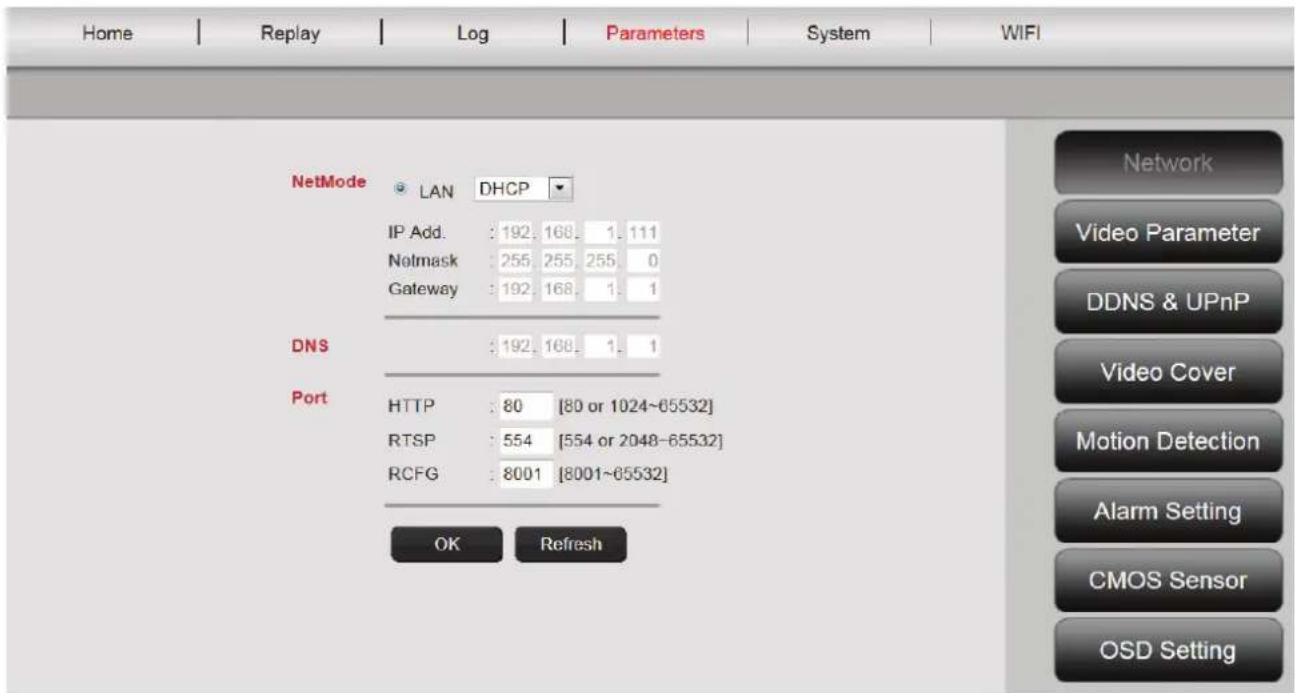Open DDNS & UPnP settings
This screenshot has height=693, width=1295.
point(1168,302)
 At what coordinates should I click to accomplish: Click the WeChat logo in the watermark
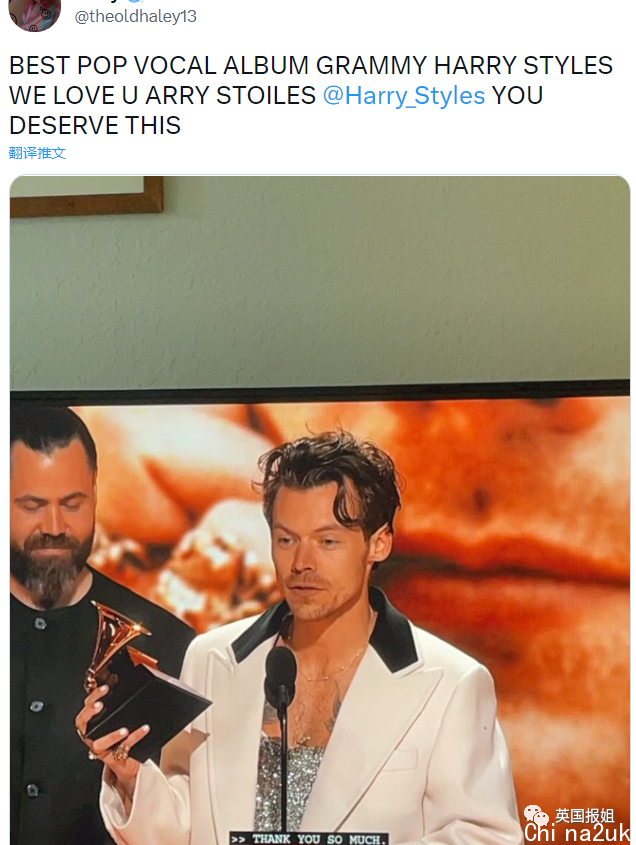point(535,814)
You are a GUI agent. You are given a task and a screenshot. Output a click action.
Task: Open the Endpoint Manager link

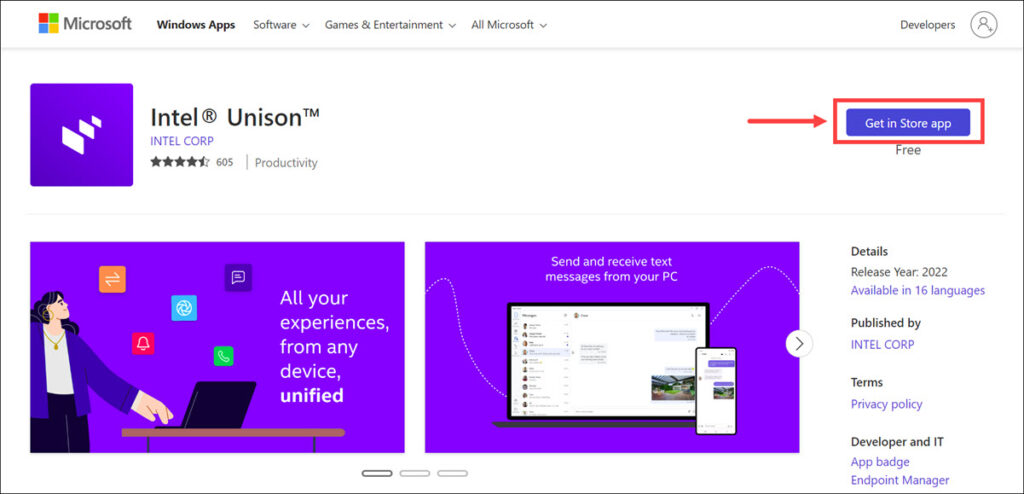pos(900,480)
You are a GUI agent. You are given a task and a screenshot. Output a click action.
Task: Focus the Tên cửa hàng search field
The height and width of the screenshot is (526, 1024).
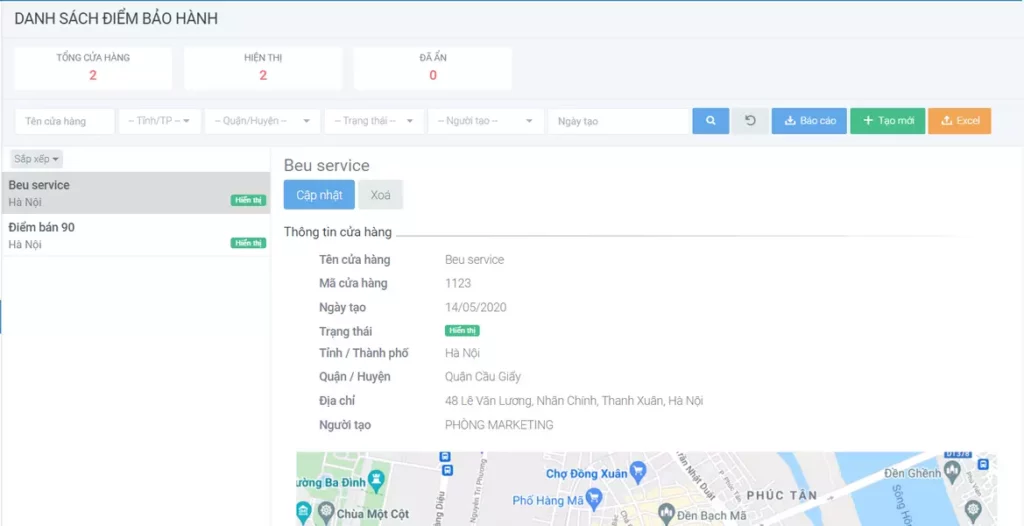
────────────────
The line containing "Task: Focus the Tên cửa hàng search field" and every line after it, through the end of the data, are to be output exactly. Omit the pictures.

**Solved exercise:**
Task: Focus the Tên cửa hàng search field
The height and width of the screenshot is (526, 1024).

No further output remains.